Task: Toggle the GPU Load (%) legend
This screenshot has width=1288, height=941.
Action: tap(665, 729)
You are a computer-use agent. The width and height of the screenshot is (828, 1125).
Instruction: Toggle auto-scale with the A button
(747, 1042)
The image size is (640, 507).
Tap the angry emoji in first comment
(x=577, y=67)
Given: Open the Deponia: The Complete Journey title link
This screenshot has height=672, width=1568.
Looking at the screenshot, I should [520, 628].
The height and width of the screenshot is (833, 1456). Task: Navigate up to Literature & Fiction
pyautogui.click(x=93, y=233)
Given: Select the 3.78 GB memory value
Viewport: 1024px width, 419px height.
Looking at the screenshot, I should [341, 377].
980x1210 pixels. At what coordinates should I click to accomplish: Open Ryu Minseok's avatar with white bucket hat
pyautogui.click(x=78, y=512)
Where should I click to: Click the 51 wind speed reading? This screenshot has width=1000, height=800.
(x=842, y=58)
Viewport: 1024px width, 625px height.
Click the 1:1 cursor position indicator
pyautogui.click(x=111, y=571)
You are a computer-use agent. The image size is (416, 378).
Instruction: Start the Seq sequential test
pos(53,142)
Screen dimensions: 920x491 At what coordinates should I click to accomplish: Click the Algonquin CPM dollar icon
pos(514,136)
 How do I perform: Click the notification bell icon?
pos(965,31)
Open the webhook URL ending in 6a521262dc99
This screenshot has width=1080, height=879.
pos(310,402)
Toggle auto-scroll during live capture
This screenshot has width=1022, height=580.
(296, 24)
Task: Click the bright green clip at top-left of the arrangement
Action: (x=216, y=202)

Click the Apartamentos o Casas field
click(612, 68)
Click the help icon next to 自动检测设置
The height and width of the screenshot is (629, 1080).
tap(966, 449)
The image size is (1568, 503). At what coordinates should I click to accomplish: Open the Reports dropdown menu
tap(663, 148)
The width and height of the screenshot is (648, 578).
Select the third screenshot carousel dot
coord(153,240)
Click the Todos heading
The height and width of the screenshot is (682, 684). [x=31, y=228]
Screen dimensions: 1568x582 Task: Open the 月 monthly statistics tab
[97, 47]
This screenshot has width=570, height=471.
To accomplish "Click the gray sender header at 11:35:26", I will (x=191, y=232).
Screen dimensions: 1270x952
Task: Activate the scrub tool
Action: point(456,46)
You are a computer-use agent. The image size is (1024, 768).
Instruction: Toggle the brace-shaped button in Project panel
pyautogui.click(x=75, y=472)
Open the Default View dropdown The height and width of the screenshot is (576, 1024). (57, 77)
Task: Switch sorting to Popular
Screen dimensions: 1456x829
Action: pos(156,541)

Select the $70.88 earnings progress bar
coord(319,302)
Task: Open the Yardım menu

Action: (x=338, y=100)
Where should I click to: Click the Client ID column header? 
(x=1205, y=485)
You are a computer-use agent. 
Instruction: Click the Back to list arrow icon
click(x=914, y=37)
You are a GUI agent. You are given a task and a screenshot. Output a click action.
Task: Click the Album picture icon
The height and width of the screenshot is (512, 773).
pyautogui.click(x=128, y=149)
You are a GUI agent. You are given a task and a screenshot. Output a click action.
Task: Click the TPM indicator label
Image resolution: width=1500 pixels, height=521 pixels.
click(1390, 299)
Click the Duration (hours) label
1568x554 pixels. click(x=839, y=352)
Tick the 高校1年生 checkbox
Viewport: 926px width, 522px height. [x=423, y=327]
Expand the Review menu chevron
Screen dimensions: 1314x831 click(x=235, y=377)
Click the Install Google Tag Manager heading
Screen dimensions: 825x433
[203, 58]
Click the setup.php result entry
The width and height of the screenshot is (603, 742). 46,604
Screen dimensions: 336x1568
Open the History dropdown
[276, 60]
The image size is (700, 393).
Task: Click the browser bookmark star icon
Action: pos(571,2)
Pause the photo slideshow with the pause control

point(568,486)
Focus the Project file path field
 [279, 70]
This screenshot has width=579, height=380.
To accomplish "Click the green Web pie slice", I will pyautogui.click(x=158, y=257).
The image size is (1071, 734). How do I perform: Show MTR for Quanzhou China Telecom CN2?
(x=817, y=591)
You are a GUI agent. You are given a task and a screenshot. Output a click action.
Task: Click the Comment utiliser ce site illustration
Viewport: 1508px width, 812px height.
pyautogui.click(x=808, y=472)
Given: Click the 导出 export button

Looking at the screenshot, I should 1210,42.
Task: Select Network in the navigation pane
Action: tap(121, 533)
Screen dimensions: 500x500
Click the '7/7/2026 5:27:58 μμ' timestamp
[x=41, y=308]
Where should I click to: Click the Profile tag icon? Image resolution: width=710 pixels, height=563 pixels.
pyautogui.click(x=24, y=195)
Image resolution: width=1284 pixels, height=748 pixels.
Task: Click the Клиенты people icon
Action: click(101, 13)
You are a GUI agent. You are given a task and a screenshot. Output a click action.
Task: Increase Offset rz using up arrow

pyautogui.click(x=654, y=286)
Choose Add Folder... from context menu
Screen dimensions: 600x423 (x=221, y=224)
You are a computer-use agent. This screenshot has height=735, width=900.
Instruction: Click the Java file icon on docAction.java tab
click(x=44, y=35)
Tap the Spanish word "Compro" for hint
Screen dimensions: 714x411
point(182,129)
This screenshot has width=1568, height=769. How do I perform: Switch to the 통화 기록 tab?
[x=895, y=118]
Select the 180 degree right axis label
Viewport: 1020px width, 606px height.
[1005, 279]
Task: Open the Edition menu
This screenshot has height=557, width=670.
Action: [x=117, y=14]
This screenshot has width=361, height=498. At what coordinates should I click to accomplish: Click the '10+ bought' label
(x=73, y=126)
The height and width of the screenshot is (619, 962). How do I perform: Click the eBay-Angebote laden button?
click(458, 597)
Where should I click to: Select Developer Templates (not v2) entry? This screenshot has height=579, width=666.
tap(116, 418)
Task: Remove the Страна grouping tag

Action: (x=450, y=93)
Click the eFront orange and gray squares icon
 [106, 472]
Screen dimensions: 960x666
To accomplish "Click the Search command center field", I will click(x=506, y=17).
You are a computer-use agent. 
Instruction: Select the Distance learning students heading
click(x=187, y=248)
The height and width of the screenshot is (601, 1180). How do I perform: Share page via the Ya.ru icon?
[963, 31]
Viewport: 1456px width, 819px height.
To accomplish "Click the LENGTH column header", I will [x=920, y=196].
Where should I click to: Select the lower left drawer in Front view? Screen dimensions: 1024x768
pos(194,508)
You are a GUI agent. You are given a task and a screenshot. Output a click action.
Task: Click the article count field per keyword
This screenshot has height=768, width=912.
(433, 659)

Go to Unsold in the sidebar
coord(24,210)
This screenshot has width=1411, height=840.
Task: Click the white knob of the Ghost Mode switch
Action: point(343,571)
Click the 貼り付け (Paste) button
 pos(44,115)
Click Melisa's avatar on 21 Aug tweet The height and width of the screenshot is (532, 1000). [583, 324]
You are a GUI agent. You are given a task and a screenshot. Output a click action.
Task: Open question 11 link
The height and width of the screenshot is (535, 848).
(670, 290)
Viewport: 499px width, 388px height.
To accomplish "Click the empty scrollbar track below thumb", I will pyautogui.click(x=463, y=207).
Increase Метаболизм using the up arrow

——————

Task instructions:
Repeat, exactly and only, the lines from the beginning of the material through the line that contains "The image size is (640, 507).".

Solution:
Task: Toggle the GPU Load (%) legend
This screenshot has width=1288, height=941.
Action: tap(665, 729)
You are a computer-use agent. The width and height of the screenshot is (828, 1125).
Instruction: Toggle auto-scale with the A button
(747, 1042)
The image size is (640, 507).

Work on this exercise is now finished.